Records from a pointing dataset:
********************

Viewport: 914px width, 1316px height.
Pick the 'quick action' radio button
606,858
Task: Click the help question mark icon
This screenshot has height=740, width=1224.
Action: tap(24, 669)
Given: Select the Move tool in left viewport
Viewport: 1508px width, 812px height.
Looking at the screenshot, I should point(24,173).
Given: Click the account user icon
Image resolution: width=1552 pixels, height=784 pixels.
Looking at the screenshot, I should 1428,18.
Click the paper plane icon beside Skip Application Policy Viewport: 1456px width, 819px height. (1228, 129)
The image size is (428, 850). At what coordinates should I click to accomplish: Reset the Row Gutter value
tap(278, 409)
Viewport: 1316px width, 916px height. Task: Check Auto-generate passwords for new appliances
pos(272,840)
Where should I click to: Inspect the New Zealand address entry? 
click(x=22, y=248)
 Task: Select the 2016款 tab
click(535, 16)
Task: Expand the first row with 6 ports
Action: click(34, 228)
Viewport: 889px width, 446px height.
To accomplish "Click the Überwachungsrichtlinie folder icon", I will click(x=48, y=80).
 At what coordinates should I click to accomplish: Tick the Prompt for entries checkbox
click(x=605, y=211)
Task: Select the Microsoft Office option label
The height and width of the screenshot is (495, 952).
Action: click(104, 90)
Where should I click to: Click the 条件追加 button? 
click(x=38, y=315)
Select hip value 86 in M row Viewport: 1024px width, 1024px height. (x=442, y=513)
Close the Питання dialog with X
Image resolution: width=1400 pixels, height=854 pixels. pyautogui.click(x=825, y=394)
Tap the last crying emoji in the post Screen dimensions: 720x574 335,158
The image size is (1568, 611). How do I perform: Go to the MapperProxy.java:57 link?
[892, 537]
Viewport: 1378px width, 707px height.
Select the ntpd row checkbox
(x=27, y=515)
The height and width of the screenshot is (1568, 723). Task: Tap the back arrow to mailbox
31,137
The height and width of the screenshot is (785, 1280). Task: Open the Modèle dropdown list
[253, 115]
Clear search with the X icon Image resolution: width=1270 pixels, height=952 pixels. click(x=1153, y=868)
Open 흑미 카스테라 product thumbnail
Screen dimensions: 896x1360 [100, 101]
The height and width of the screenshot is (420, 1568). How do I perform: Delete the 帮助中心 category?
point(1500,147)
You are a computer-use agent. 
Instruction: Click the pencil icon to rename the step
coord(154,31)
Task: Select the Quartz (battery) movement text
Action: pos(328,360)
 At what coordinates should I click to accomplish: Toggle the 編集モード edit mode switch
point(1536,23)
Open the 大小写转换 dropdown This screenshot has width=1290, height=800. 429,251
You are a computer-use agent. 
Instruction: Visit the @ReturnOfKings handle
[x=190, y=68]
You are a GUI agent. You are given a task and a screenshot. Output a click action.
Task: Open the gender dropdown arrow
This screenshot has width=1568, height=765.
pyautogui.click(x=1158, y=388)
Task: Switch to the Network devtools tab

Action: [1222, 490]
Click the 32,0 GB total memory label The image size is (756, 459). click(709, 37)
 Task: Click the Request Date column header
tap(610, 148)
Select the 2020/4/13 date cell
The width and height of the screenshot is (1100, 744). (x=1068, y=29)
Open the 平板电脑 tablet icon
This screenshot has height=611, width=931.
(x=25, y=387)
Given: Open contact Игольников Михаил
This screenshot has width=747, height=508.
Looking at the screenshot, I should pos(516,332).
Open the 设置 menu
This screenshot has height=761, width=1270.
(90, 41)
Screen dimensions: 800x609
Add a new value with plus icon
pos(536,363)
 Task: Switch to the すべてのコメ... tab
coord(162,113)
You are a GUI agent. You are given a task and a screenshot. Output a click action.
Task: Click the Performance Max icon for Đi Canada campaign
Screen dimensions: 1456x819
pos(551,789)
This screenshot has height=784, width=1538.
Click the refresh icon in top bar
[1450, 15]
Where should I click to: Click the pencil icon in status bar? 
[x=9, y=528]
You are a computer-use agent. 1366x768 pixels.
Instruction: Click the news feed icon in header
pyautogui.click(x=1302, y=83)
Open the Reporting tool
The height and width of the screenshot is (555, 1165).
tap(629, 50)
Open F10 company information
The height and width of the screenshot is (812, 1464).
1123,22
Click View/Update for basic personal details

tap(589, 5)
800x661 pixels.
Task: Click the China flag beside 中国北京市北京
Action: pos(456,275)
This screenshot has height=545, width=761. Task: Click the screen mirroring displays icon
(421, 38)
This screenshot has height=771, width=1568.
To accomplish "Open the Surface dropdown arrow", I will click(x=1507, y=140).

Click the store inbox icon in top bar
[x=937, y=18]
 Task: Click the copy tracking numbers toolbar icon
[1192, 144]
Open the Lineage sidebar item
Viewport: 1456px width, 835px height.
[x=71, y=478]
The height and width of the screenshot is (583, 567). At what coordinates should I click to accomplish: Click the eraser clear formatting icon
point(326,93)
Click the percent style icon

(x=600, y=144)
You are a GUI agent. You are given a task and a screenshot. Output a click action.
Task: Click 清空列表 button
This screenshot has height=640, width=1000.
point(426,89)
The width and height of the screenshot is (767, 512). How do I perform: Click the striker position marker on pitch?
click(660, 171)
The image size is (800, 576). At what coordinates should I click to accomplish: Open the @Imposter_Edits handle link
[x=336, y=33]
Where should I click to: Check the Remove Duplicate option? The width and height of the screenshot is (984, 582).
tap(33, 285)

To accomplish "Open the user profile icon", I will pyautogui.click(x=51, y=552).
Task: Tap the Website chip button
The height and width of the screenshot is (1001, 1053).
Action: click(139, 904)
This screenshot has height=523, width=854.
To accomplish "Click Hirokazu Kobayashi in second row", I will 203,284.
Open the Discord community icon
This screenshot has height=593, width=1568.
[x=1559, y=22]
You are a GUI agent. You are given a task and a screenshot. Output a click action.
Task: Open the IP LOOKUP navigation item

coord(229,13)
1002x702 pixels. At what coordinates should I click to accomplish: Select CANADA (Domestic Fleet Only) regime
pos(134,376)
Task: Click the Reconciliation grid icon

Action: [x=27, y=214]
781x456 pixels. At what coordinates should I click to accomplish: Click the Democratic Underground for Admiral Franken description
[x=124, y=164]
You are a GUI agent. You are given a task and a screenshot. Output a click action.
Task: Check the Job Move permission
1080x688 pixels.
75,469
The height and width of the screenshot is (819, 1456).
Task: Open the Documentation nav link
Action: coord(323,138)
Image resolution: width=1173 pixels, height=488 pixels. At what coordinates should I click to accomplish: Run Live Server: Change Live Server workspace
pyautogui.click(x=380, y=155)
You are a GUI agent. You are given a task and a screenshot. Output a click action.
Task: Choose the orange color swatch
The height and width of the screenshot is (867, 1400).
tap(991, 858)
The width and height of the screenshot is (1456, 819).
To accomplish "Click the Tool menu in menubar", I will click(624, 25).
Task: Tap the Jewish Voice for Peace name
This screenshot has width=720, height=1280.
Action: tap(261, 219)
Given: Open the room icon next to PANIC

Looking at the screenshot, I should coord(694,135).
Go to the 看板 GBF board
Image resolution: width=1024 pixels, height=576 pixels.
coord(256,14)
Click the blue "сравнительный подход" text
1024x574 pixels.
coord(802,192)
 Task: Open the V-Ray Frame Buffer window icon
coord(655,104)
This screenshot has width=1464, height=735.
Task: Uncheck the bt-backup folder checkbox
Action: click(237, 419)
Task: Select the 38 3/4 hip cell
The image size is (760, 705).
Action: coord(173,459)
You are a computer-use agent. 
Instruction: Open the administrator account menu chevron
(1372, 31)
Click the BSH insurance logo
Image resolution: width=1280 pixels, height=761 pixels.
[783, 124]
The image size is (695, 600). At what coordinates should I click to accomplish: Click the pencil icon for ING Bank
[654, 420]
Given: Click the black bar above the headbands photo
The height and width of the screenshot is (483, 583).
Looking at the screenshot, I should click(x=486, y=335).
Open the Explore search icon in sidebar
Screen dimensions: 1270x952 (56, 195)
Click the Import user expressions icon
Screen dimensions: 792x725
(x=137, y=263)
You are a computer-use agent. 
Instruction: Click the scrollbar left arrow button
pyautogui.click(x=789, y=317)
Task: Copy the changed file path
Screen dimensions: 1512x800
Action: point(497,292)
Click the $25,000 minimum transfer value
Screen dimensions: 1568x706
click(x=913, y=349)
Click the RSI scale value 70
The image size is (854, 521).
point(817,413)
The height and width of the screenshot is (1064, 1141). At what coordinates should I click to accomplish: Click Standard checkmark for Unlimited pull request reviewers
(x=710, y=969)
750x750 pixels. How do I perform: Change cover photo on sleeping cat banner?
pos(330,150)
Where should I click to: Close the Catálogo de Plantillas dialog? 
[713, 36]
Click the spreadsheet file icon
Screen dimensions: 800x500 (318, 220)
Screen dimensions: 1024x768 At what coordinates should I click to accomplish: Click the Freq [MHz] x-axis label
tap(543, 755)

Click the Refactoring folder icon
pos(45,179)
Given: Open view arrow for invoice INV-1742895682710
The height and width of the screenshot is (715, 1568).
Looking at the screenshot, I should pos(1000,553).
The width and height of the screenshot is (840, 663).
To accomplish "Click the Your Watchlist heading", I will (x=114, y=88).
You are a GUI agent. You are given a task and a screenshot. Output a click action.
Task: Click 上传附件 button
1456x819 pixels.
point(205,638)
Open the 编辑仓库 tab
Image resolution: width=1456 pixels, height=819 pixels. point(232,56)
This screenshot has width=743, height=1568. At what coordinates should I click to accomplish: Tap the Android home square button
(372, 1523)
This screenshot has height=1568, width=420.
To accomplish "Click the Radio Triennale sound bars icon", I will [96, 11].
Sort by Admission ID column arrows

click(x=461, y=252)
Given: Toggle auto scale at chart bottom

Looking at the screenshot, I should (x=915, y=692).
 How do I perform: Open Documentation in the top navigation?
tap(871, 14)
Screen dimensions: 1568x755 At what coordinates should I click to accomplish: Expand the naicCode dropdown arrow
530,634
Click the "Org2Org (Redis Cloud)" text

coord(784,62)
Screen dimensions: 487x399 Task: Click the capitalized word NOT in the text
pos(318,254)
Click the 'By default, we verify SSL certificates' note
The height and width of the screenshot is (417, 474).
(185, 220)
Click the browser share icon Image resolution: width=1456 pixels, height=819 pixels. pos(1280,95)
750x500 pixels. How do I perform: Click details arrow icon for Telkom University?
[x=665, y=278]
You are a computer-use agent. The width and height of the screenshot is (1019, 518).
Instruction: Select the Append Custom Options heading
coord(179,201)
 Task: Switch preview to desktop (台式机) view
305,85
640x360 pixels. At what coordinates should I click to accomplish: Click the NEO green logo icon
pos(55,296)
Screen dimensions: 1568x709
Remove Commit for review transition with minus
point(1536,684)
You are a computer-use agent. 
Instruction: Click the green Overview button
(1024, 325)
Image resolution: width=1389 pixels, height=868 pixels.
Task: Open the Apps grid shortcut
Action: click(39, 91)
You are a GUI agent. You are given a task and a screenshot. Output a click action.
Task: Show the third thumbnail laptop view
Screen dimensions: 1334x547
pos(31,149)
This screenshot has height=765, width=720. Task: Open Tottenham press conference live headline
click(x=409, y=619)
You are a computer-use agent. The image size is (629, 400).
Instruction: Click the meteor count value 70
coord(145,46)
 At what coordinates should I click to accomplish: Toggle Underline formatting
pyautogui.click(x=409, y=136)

********************

Instruction: How many lines of the items above contain the string "resolution", matching case exactly? Reply with the number alone.

Written solution: 9